I remember when single-sided printed circuit boards (PCBs) with wires dominated many markets—like whitegoods—because it was possible to keep costs down. This is still done in some instances, but these days, multilayer PCBs are the norm. While these handle the fastest high-speed serial interfaces, the move to 56 Gbit/s SerDes (Serializer/Deserializer) may give PCB designers a run for their money, owing to the difficulty of handling the high-speed signals on large PCBs. Issues also arise when moving from board to board, including connector design challenges.

One alternative is to bypass the PCB and use wires to connect point A to point B. This is sometimes done for convenience or to simplify PCB design, but in the future it may be required to handle high-speed applications. One mid-board wiring solution is TE Connectivity’s Sliver system (Fig. 1). The current incarnation supports 12, 25, and 56 Gbit/s communication links that are sufficient for today’s high-speed serial standards like PCI Express, Ethernet, and InfiniBand.

The 56 Gbit/s SerDes is only being used in research and evaluation at this point, but it is likely that ultraminiature twinax will be the way to connect high-speed signals across a board or between boards.

Sliver, with high density 0.6-mm contact pitch, is already used for existing high-speed serial connections. The connection is much more efficient than a pair of PCB traces, and routing is often easier. This can also allow the designer to use less-expensive materials or fewer layers, since the high-speed connections bypass the PCB. Of course, this isn’t something that would be done with all signals, but it is usually sufficient to route one or two bus connections in many systems.

Fig. 2
2. Samtec’s FireFly system can support up to a dozen optical transceivers and handle speeds up to 28 Gbits/s.

Sometime optical connections may be more appropriate. Samtec’s FireFly system combines optical transceivers with the connectors at each end (Fig. 2). The connectors also incorporate a heatsink to cool the transceivers.

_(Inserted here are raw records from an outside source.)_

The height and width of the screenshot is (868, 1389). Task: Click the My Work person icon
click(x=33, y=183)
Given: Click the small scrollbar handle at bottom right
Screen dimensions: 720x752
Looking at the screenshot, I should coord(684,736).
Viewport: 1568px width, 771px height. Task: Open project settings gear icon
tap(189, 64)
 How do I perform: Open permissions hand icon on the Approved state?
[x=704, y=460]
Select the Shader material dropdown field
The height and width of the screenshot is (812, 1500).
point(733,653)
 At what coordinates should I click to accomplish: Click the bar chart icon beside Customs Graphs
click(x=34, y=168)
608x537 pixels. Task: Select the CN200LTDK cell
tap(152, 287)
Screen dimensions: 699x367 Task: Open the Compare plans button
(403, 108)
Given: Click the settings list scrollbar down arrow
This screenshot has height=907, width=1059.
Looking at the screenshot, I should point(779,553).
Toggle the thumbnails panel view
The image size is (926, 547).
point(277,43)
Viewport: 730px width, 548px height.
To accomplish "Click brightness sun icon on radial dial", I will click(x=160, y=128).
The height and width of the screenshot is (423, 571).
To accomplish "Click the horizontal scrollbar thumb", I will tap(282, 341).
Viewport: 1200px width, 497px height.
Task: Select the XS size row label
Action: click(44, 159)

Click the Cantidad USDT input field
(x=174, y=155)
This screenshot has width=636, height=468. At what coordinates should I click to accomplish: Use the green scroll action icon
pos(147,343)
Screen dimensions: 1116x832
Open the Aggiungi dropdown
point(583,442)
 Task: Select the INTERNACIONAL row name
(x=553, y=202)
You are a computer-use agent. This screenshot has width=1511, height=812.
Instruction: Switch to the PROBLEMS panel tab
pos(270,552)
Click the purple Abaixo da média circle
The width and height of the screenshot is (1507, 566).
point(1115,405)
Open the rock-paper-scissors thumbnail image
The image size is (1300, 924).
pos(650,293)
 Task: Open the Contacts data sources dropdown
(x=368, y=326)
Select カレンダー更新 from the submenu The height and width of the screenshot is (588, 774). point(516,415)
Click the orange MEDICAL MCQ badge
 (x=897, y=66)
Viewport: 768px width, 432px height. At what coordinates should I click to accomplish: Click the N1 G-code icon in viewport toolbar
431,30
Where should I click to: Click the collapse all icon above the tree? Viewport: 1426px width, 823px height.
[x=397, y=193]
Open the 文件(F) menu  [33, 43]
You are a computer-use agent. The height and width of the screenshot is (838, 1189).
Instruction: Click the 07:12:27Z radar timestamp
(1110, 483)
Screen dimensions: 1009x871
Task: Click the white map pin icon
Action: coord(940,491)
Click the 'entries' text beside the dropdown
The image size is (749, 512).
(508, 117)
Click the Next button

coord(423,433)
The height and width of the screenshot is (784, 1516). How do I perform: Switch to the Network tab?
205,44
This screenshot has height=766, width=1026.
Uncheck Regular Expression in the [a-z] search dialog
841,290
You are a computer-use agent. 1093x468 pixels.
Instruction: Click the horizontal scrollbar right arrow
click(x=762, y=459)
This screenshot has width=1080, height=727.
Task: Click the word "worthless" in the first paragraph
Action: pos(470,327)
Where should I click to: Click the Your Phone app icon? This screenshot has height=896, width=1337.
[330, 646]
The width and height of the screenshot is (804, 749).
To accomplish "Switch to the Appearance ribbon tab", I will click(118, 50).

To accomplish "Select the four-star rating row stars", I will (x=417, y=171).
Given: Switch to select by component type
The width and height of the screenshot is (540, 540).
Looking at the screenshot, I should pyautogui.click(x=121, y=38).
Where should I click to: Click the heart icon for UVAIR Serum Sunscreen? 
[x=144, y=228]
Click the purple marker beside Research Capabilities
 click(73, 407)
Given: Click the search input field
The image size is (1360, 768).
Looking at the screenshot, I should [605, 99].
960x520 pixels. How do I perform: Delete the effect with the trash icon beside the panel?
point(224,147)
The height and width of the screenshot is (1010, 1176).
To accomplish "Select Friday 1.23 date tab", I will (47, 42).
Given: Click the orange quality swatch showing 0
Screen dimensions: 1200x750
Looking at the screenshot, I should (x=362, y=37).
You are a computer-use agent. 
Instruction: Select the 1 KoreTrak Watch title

The optical approach is more expensive because of much more complicated active connectors at each end. On the other hand, there are advantages to using fiber connections from reduced crosstalk and more robust EMI support to the ability to utilize longer fiber connections than is possible with copper solutions.

The Consortium for On-board Optics (COBO) is working on standardizing the optical mid-board approach that is currently dominated by vendor-specific implementations.

These connector and cabling systems provide designers with alternatives to conventional PCB designs. Optical may eventually be the wave of the future, but copper is definitely solving high-speed connection problems today.